Hart, since childhood, had secretly identified as man and been attracted to girls. Although she covertly dated several women throughout college, she mostly kept her feelings hidden. Then 1 day, plagued by a phobia that was unrelated to her gender identity or sexual orientation, she sought help from the University of Oregon Medical School professor and doctor J. Allen Gilbert. Suspecting Hart was concealing a secret, Gilbert encouraged her to confide in him. Following two weeks of deliberation, Hart returned to the doctor and revealed that her whole life story.
At first Hart sought psychiatric assistance from Gilbert, trying to convert herself into a traditional woman. Remedy failed. Hypnosis failed. Finally, Hart stopped the process–if the conversion worked, she realized, she’d no longer think, feel or behave as a guy. And that thought repulsed her.
“Suicide had been repeatedly considered as an avenue of escape from her dilemma,” Gilbert later wrote in his 1920 case study”Homo-Sexuality and Its Treatment,” in which he called Hart anonymously as”H.”
“After treatment … proved itself unavailing, she came with the request that I help her prepare definitely and permanently for the role of the male in conformity with her real nature all these years…,” Gilbert continued. “Hysterectomy was performed, her hair was cut, a complete male outfit was secured and … she made her exit as a female and started as a male with a new hold on life and ambitions worthy of her high degree of intellectuality.”
An Undaunted Trailblazer
After transitioning, Hart was hired as an intern in San Francisco Hospital at November 1917. He lodged with a fellow man intern and also hung a photograph of a girl called Inez Stark on his own boarding-room wall, describing her into others as his wife. (Hart and Stark, a schoolteacher, were subsequently romantically involved but not officially married.) Three weeks later, in February 1918, Hart applied for a lab position with physician Harry Alderson in the nearby Lane Hospital. Then something awful happened.
“Girl Poses as Male Doctor in Hospital,” roared the headline of the article in the February 5, 1918, edition of the San Francisco Examiner. “Intern Unmasked as Girl Graduate of Oregon School,” reported Portland’s Oregon Daily Journal on precisely the exact same day. “Woman Poses as Man Interne in Hospital at Frisco,” echoed the Austin American on February 6.
It was that a former Stanford classmate had recognized Hart while he had been applying to the Lane Hospital endeavor, and had mentioned his previous to someone on San Francisco Hospital’s staff. The information finally made its way into a hospital superintendent–then into national headlines. Hart abruptly resigned his profession and headed home to Oregon, but stood with his conviction to transition into a man.

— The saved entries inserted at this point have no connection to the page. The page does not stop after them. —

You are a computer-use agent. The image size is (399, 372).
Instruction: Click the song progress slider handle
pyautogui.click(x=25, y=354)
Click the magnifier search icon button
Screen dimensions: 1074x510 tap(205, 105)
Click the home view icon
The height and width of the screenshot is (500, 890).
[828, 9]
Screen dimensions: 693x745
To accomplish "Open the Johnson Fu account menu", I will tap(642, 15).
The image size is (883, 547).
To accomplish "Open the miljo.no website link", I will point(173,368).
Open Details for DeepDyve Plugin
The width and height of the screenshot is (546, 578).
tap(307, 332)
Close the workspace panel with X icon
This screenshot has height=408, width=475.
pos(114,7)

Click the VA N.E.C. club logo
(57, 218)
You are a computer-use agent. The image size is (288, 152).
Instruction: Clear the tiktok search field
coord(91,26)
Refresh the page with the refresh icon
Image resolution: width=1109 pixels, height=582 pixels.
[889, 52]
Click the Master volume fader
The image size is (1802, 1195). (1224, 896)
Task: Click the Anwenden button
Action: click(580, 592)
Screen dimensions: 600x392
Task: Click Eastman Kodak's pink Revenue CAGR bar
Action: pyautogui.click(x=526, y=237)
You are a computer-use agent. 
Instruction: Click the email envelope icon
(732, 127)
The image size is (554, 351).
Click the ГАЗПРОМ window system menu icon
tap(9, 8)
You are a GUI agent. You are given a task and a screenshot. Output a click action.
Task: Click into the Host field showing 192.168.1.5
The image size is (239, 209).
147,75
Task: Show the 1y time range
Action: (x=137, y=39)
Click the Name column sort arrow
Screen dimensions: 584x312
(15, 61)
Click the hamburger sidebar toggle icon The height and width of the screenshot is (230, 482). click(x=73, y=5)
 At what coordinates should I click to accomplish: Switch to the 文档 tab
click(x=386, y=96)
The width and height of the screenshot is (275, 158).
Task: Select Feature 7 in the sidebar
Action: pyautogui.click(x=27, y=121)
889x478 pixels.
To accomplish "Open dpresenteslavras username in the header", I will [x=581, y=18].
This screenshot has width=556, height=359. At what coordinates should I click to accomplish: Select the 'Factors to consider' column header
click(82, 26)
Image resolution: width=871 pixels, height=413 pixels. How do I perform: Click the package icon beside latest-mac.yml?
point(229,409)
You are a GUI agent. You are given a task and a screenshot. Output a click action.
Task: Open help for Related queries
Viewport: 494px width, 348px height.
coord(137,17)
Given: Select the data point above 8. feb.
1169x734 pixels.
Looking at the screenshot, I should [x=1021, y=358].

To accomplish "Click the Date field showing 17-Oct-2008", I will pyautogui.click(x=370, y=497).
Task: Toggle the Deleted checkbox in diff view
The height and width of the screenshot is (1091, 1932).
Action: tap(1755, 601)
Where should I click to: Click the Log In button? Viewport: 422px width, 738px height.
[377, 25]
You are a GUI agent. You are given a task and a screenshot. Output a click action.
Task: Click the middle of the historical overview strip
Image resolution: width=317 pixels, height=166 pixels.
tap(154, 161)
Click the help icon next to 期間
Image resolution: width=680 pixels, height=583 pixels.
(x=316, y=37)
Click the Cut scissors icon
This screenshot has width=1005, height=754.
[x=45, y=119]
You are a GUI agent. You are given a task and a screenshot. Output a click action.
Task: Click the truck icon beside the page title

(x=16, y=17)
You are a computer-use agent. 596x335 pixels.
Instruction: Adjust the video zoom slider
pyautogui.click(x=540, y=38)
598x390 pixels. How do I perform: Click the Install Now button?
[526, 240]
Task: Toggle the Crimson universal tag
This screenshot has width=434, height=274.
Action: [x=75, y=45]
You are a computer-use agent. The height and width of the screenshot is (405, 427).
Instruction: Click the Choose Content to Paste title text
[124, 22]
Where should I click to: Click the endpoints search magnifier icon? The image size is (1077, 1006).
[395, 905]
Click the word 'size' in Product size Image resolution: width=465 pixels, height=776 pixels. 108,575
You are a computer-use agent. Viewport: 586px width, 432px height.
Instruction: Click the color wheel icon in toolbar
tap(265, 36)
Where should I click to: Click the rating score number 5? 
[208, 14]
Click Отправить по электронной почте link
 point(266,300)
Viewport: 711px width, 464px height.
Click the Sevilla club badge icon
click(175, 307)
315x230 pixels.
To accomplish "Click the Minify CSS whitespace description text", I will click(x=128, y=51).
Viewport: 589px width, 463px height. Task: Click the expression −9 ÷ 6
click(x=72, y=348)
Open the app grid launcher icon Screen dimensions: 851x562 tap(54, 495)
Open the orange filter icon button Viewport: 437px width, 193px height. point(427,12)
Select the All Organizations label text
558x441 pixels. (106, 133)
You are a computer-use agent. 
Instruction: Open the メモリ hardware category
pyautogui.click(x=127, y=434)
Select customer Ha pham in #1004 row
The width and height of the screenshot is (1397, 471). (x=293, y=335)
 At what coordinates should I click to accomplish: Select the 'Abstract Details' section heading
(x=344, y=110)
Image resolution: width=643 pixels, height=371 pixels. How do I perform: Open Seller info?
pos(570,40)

“I had to do it,” Hart said in the March 26, 1918, edition of this Albany Daily Democrat. “For years I had been unhappy. With all the inclinations and desires of the boy I had to restrain myself to the more conventional ways of the other sex. I have been happier since I made this change than I ever have in my life, and I will continue this way as long as I live. Very few people can understand…, and I have had some of the biggest insults of my career…. I came home to show my friends that I am ashamed of nothing.”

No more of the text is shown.